Evrenimizdeki hangi varlıkların veya nesnelerin ahlaki değerlendirmemizi hak ettiğine karar vermek için türleri kullanamazsak, hangi özelliği kullanabiliriz? Birçok hayvan hakları aktivisti için bu özellik, duyarlılıktır.

duyarlılık

Duyarlılık, acı çekme yeteneğidir. Filozof Jeremy Bentham'ın yazdığı gibi, "soru şu değil, akıl yürütebilirler mi? ne de, konuşabilirler mi? ama, acı çekebilirler mi?” Bir köpek acı çekme yeteneğine sahip olduğundan, bir köpek ahlaki değerlendirmemize layıktır. Öte yandan bir masa ıstırap çekemez ve bu nedenle ahlaki değerlendirmemize layık değildir. Masaya zarar vermek, ekonomik, estetik veya masanın sahibi veya kullanan kişiye faydacı değeri, masaya ahlaki bir görevimiz yoktur. kendisi.

Duyarlılık Neden Önemlidir?

Çoğu insan, diğer insanlara acı ve ıstırap veren faaliyetlerde bulunmamamız gerektiğini bilir. Bu tanımanın doğasında, diğer insanların acı ve ıstırap çekebilecekleri bilgisi vardır. Bir faaliyet, birinin aşırı derecede acı çekmesine neden oluyorsa, bu faaliyet ahlaki olarak kabul edilemez. Hayvanların acı çekebileceğini kabul edersek, bu nedenle onlara gereksiz acı çektirmek ahlaki olarak kabul edilemez. Hayvan ıstırabını insanların ıstırabından farklı şekilde ele almak türcülük olur.

“Uygunsuz” Acı Nedir?

Acı ne zaman haklı çıkar? Birçok hayvan aktivisti, insanların onsuz yaşayabilecekleri için hayvansal gıdalarhayvan eğlencesi olmadan yaşamak ve hayvanlar üzerinde test edilen kozmetikler olmadan yaşamak, hayvanların bu acı çekme biçimlerinin hiçbir ahlaki gerekçesi yoktur.

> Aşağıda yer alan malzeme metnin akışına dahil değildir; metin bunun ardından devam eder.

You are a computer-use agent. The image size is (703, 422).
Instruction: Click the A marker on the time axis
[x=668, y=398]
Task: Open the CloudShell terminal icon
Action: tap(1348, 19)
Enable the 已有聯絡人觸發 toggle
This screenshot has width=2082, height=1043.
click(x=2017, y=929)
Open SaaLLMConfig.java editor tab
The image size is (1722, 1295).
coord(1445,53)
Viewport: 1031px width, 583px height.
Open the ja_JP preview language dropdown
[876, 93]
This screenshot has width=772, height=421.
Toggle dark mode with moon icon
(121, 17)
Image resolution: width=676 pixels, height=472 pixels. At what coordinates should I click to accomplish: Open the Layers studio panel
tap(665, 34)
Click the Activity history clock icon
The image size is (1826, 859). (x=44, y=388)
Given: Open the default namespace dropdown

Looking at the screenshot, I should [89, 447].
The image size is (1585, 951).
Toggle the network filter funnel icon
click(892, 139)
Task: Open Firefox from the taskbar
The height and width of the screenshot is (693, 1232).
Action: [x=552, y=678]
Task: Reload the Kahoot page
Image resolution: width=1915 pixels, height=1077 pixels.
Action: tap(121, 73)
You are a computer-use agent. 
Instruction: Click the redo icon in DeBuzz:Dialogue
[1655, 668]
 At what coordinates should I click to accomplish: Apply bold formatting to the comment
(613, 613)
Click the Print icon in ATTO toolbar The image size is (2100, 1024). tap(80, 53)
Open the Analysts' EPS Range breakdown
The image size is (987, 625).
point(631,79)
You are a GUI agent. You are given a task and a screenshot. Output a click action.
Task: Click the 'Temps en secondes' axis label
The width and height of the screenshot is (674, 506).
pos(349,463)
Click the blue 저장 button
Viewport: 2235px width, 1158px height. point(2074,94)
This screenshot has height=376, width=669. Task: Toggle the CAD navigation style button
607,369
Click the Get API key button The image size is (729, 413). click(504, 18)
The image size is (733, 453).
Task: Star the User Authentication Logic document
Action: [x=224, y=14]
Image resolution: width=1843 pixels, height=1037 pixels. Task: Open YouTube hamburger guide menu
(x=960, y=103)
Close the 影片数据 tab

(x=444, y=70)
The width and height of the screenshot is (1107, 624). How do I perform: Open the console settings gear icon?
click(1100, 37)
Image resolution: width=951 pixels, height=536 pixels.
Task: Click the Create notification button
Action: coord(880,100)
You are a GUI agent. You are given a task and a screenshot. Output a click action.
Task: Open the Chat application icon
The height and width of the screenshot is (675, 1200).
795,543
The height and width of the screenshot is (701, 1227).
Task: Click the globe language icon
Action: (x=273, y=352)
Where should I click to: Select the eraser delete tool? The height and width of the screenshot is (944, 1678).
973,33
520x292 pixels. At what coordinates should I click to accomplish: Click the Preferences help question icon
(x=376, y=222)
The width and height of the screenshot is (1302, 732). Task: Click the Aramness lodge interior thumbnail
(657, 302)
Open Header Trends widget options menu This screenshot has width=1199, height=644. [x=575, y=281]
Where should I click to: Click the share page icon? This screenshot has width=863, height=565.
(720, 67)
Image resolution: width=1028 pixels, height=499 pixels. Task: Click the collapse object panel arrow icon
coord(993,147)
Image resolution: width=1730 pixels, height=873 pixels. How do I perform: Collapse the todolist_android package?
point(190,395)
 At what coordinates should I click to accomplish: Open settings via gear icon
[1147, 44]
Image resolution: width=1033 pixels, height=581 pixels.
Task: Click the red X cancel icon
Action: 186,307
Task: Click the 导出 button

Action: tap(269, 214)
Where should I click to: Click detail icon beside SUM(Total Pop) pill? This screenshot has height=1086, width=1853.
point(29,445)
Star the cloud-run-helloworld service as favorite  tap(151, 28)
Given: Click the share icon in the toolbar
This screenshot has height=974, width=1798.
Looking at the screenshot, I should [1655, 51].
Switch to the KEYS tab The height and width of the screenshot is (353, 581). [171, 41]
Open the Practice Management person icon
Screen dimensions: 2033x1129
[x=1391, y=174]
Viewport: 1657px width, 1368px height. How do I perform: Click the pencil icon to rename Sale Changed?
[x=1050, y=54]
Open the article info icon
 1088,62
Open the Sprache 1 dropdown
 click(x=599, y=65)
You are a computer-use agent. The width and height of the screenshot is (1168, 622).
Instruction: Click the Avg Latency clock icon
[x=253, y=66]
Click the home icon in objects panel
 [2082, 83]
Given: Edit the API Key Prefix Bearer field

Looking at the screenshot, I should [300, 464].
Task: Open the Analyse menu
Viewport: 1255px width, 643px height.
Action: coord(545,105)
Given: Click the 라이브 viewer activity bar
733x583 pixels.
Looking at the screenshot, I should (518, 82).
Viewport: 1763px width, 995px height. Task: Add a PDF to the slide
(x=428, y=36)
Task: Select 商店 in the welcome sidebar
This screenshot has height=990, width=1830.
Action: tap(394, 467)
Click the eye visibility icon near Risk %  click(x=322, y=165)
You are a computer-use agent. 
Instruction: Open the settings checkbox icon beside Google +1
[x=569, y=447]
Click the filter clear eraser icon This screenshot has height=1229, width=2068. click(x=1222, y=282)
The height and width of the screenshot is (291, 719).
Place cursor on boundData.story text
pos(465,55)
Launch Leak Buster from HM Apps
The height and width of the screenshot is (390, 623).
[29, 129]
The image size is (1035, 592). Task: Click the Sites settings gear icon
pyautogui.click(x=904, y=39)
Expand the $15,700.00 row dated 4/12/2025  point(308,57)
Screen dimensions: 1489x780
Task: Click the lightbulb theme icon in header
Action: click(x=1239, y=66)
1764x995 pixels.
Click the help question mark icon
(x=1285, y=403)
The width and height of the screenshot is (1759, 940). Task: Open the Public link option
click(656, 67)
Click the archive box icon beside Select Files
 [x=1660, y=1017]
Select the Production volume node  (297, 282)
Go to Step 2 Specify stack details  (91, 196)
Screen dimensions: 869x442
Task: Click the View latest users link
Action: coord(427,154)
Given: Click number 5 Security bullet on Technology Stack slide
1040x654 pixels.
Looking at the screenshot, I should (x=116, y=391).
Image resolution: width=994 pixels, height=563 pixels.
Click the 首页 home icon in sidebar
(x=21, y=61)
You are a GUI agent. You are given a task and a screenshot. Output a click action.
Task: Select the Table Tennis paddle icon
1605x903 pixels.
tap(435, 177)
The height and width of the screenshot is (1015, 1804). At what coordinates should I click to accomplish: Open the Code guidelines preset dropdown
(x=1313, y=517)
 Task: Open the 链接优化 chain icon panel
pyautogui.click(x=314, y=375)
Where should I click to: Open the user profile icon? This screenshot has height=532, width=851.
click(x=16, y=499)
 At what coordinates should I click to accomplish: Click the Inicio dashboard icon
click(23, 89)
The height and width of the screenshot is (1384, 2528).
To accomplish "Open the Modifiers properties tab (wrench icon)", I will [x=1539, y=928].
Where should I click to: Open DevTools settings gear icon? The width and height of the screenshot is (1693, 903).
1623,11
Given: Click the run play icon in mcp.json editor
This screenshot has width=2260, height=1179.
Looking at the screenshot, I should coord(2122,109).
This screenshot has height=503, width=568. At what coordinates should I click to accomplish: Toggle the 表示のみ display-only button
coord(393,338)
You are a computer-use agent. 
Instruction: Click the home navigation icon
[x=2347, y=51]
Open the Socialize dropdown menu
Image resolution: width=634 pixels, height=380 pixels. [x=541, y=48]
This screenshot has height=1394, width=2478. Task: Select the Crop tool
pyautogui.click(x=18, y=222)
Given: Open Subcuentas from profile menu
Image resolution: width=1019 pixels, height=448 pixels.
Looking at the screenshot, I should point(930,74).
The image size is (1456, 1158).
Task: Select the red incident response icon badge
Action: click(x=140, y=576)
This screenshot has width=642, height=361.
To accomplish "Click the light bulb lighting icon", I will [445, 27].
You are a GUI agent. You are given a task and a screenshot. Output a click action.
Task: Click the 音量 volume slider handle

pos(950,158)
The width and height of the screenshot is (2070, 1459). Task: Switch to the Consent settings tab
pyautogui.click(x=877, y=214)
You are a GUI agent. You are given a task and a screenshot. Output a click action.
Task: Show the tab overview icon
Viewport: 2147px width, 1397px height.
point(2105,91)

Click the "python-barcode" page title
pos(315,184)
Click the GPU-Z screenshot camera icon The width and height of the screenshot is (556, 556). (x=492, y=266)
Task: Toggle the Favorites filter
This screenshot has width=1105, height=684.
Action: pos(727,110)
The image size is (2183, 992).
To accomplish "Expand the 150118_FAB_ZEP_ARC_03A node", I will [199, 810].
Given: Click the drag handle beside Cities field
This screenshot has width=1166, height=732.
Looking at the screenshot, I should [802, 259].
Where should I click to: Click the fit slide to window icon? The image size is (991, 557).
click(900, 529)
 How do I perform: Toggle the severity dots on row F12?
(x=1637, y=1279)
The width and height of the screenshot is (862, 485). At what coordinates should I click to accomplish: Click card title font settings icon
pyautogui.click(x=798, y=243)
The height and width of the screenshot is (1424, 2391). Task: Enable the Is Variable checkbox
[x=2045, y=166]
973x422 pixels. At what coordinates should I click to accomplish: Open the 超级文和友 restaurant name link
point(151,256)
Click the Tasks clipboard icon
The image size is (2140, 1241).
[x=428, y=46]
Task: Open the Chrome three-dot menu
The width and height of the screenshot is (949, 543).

Ne dersin tıbbi araştırma? Hayvanlarla ilgili olmayan araştırmalara karşı hayvan araştırmalarının bilimsel değeri konusunda epeyce tartışma olsa da, hayvansal olmayan tıbbi araştırmalar mevcuttur. Bazıları, hayvan deneylerinden elde edilen sonuçların insanlar için geçerli olmadığını ve insan hücre ve doku kültürlerinin yanı sıra gönüllü ve bilgilendirilmiş insan denekler üzerinde araştırma razı olmak. Diğerleri, bir hücre veya doku kültürünün bütün bir hayvanı simüle edemeyeceğini ve hayvanların mevcut en iyi bilimsel modeller olduğunu iddia ediyor. Bilgilendirilmiş rızadan bağımsız olarak, insanlar üzerinde yapılamayacak belirli deneyler olduğu konusunda muhtemelen herkes hemfikir olacaktır. Saf hayvan hakları açısından, hayvanlara insanlardan farklı davranılmamalıdır. İstemsiz insan deneyleri, bilimsel değeri ve bilimsel değeri ne olursa olsun evrensel olarak kınandığından, hayvanlar bir deneye gönüllü rıza gösteremezler, hayvan deneyleri de kınandı.

Belki Hayvanlar Acı Çekmiyor?

Bazıları hayvanların acı çekmediğini iddia edebilir. 17. yüzyıl filozofu Rene Descartes, hayvanların saatler gibi çalıştığını savundu - içgüdüleri olan, ancak acı çekmeyen veya acı hissetmeyen karmaşık makineler. Bir evcil hayvanla yaşamış olan çoğu insan, hayvanı ilk elden gözlemlemiş ve hayvanın açlığa, acıya ve korkuya nasıl tepki verdiğini izlemiş olan Descartes'ın iddiasına muhtemelen katılmayacaktır. Hayvan yetiştiricileri ayrıca bir hayvanı dövmenin genellikle istenen sonuçları vereceğinin farkındadır, çünkü hayvan acı çekmemek için ne yapılması gerektiğini çabucak öğrenir.

Hayvanların Kullanımı Haklı Değil mi?

Bazıları hayvanların acı çektiğine inanabilir, ancak bazı durumlarda hayvanların acı çekmesinin haklı olduğunu iddia edebilir. Örneğin, bir ineği kesmenin haklı olduğunu çünkü bu kesimin bir amaca hizmet ettiğini ve ineğin yeneceğini iddia edebilirler. Ancak, aynı argüman insanların katledilmesi ve tüketilmesi için de geçerli değilse, argüman türcülüğe dayanır.